* [Work instruction A]
Copy out the part of the Persona 4 episode review that begins at the words "What I keep" and stops after the words "NO! NOT NANAKO!".
* [Work instruction B]
According to the Persona 4 episode review, why was Naoto right to question Namatame? Answer in one to three sentences.

* [Source document]
The stuff between the beginning's combat and the final scene was great, even if it didn't look quite as hot as the rest of the episode did visually. I think they made the right call by making some dramatic cuts in the game's "self-pity in the hospital" scene. They turned it into yet another Naoto-centric moment (one of two huge ones this episode), and it was for the better, I think. Seeing Naoto and Kanji share a moment that is actually genuine instead of just played for laughs was a wonderful change of pace.
To date, all the Shadow forms have had a deeper meaning behind them, but the rules were kind of broken this time. Previously, it was the Shadow that attacked the team after being rejected by the original. Namatame himself was taken over by the Shadows and there wasn't any real personality change. The design really did reflect Namatame's twisted ideal that he's been some savior. It sort of reminded me of a Muppet mixed with one of those Easter Island Moai. The cold and metalic nature of his delusion is reflected in the red-mechanical halos. Ticking through like clockwork and controlling.
Naoto is suffering from what some call the detective's dilemma. She's been so focused on solving the case that she's thinking she has abandoned the human element that Nanako was in danger. It's easy to get lost in solving the puzzle. To be a detective you almost have to separate yourself so you're not so emotionally involved that you're blinded by your passion. The detective prince is young and still finding her balance. Though, she's being too hard on herself. She was fighting just as hard to save Nanako, and the proof she's fine is how upset she is with herself. Naoto was also right to question Namatame. Not everything is lining up, and they've already had enough false leads thanks to Mitsuo Kubo. If Namatame thinks he's been "saving" people, why did the threatening letter talk about killing someone if Yu kept saving the abducted?
The only thing that felt off to me for the episode was such harsh skips in time. Suddenly between scenes, a week or more would pass. It's been used before, but it feels like there was more in this episode. As someone who knows the game, I'm aware that little to nothing happened in those gaps. It was mostly free time to let the player build up social links and level up. As an audience member, I'm left wondering what possibly happened between those weeks. Nearly all series use them, and Persona 4 is more stylizes than having "one week later" flashed across the screen. It calls to mind all those real life police files shows I've watched. Police may go weeks at a time without any leads, but fictional dramas, such as C.S.I. or Law & Order, give the impression that these sort of complex problems are solved within an hour. I know people in law enforcement who hate C.S.I. for that. These skips are a touch of reality brings that I really appreciate.
I didn't actually find the jumps in time terribly distracting, but then, maybe that's because I have next to no concept of this show's calendar timeline. If anything, I think the way it's handled in the game is much more distracting; there's really no elegant way to transition from from "Nanako's in the hospital!" to "Let's go hang out with the hot nurse at the hospital!" Here, at least, the narrative is coherent and unbroken, even if it's all happening a bit faster than would be realistic.
What I keep coming back to, though, is that this episode was able to wring genuine emotions out of me, even though I totally knew what was coming. Nanako's sharp decline in health and eventual death are every bit as shocking. It's easy to come across as cheap when using child tragedy as a plot device, but one of the things this show has kicked ass at is legitimately endearing the audience to Nanako as a character. Everything about Yu melting down in the hospital is pitch-perfect, because it's exactly what we're feeling: NO! NOT NANAKO!
As deftly as they handled Nanako's final moments, I'm hopeful and excited to see their take on the Namatame interrogation scene. I reckon some of these kids are fixin' to be pissed. Well, there's one way to find out!

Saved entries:
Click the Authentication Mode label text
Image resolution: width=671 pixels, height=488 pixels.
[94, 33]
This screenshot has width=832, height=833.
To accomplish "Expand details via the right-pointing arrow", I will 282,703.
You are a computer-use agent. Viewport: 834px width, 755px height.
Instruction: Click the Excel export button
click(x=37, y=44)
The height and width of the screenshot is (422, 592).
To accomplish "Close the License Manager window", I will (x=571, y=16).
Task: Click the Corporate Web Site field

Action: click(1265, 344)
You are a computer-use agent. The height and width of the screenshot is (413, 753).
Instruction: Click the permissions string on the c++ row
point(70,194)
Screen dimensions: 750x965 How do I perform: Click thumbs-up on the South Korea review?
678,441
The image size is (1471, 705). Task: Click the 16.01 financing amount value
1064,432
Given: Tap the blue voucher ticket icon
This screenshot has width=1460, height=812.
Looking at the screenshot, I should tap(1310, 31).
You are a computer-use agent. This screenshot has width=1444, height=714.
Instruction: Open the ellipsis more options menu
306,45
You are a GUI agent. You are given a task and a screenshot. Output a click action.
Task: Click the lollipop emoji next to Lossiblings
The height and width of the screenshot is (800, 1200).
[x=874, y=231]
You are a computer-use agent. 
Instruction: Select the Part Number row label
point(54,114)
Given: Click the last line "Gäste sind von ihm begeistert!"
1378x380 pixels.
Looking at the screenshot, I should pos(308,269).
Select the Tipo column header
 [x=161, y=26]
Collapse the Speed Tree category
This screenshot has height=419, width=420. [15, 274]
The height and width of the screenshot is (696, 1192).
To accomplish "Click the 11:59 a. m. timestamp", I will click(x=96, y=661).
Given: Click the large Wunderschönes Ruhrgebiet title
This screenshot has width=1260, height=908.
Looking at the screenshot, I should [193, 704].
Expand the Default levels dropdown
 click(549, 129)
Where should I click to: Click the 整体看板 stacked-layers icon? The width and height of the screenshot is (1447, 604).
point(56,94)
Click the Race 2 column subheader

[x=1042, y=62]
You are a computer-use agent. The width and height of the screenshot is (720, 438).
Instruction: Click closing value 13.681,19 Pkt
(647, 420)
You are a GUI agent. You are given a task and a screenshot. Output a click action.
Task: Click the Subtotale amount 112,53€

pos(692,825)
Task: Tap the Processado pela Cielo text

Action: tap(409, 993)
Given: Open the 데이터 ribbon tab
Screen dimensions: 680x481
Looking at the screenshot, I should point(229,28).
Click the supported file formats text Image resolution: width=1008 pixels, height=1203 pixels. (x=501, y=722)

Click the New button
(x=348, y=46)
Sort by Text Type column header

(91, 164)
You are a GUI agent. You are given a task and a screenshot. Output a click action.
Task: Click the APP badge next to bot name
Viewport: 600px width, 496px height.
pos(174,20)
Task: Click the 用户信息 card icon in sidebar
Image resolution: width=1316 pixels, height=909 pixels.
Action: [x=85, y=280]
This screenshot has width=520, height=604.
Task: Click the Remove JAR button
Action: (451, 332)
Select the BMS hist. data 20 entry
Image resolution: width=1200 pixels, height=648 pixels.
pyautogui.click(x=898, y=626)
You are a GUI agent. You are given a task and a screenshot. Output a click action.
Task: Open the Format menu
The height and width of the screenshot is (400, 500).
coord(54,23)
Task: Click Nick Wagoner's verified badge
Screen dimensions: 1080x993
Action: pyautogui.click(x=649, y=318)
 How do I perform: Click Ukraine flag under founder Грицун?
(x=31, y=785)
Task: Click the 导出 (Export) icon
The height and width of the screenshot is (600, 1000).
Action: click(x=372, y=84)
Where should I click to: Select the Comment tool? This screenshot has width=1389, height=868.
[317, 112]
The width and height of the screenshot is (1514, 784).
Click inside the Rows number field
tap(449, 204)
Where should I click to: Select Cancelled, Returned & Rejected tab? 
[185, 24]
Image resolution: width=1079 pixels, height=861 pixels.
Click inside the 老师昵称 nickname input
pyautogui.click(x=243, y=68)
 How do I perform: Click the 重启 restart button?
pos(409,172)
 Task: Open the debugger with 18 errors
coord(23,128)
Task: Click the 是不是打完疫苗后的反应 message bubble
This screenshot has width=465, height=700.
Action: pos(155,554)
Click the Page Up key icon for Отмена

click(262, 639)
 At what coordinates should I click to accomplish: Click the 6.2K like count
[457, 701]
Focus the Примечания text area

* [Answer section A]
What I keep coming back to, though, is that this episode was able to wring genuine emotions out of me, even though I totally knew what was coming. Nanako's sharp decline in health and eventual death are every bit as shocking. It's easy to come across as cheap when using child tragedy as a plot device, but one of the things this show has kicked ass at is legitimately endearing the audience to Nanako as a character. Everything about Yu melting down in the hospital is pitch-perfect, because it's exactly what we're feeling: NO! NOT NANAKO!

* [Answer section B]
Not everything about the case is lining up, and the team has already had enough false leads because of Mitsuo Kubo. The review also points to a contradiction: if Namatame thinks he has been "saving" people, it is unclear why the threatening letter talked about killing someone if Yu kept saving the abducted.